* Aim
Pick out every line below that contains the word "pixels" and copy those lines unchanged. Case counts.

* Material supplied
..............................

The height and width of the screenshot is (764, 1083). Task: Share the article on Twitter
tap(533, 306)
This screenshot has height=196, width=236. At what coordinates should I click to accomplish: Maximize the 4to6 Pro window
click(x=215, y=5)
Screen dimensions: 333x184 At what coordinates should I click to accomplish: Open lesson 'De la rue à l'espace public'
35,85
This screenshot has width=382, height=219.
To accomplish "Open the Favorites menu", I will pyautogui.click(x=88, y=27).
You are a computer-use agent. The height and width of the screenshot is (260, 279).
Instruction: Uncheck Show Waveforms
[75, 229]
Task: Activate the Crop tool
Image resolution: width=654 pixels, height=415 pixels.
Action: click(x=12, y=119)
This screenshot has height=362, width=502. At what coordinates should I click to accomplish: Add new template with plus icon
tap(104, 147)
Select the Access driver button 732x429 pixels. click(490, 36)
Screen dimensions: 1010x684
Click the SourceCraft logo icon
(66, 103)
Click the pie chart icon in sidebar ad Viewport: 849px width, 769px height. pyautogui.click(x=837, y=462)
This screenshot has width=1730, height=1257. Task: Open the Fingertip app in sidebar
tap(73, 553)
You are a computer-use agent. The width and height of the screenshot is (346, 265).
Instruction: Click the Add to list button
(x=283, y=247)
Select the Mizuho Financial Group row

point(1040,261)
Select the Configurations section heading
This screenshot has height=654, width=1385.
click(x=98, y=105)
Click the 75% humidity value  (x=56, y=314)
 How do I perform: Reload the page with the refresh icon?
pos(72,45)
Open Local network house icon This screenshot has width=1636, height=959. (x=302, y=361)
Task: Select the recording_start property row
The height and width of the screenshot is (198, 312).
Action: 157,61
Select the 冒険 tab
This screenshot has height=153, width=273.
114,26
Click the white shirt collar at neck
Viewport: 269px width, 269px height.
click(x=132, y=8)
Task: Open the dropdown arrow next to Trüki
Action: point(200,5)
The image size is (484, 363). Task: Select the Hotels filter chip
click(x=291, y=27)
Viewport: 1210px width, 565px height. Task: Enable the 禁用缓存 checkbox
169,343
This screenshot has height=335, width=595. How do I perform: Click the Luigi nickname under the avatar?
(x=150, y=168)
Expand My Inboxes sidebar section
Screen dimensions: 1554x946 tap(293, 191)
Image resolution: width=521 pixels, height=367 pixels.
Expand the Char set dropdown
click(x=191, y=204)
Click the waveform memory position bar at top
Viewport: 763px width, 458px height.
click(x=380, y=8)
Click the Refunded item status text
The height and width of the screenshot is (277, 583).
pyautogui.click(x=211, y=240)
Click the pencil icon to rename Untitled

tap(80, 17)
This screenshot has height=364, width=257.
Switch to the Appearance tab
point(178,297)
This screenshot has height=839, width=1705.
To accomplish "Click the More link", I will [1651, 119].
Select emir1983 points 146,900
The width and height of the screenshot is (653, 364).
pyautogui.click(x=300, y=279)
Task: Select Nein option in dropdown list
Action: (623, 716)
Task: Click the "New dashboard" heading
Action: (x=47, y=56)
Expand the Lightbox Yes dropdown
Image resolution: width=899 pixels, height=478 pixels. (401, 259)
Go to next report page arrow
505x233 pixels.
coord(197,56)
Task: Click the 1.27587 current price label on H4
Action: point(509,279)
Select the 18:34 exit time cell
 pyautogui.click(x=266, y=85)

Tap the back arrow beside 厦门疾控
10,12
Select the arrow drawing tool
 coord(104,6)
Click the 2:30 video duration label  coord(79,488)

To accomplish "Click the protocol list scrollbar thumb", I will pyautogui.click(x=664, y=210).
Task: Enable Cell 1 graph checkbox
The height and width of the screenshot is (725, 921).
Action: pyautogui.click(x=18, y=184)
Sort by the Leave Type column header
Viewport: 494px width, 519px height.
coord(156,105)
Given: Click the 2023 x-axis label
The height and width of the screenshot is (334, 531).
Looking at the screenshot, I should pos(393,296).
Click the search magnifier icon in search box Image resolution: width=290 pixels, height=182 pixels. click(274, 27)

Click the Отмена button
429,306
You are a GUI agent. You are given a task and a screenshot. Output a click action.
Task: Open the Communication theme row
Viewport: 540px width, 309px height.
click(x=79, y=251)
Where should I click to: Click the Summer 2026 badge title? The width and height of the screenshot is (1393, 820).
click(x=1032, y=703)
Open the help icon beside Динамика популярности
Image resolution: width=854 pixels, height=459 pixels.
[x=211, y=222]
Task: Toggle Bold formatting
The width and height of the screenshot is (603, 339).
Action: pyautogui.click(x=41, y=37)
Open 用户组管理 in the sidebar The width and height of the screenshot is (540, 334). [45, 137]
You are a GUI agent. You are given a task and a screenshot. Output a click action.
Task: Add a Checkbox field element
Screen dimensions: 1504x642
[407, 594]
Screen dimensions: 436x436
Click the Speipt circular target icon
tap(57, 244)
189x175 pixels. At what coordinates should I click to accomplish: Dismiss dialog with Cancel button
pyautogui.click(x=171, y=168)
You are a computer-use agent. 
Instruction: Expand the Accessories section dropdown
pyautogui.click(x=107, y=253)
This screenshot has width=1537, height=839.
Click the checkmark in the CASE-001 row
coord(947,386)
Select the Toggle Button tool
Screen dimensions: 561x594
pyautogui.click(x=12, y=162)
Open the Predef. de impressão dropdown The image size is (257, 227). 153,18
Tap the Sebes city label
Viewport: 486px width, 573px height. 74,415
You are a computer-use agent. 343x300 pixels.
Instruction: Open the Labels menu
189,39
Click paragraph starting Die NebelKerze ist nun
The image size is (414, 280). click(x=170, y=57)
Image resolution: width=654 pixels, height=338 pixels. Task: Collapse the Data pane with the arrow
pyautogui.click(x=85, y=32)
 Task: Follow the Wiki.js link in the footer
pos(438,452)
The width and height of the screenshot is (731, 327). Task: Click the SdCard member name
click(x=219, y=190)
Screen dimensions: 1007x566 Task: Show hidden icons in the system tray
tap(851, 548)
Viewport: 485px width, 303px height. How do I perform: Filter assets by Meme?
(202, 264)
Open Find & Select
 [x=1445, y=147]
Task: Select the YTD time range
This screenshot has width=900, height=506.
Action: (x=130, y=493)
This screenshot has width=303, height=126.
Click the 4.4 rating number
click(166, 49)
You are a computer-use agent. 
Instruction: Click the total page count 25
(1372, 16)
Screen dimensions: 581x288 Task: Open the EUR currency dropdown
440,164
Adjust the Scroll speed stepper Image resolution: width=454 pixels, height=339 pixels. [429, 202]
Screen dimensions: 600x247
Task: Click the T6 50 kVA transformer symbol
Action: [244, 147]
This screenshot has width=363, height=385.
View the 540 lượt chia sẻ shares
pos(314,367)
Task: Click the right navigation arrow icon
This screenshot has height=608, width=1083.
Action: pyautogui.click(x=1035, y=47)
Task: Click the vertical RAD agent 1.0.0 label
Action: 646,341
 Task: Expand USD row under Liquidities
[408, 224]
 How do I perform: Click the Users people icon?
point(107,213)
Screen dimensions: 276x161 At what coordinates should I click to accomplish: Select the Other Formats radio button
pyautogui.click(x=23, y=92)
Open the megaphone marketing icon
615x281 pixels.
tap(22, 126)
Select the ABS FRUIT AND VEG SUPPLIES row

..............................

* Task response
Image resolution: width=654 pixels, height=415 pixels.
Select the Access driver button 732x429 pixels. click(490, 36)
Image resolution: width=521 pixels, height=367 pixels.
Image resolution: width=899 pixels, height=478 pixels. (401, 259)
505x233 pixels.
Click the search magnifier icon in search box Image resolution: width=290 pixels, height=182 pixels. click(274, 27)
Image resolution: width=854 pixels, height=459 pixels.
189x175 pixels. At what coordinates should I click to accomplish: Dismiss dialog with Cancel button
You are a computer-use agent. 343x300 pixels.
Image resolution: width=654 pixels, height=338 pixels. Task: Collapse the Data pane with the arrow
Adjust the Scroll speed stepper Image resolution: width=454 pixels, height=339 pixels. [429, 202]
615x281 pixels.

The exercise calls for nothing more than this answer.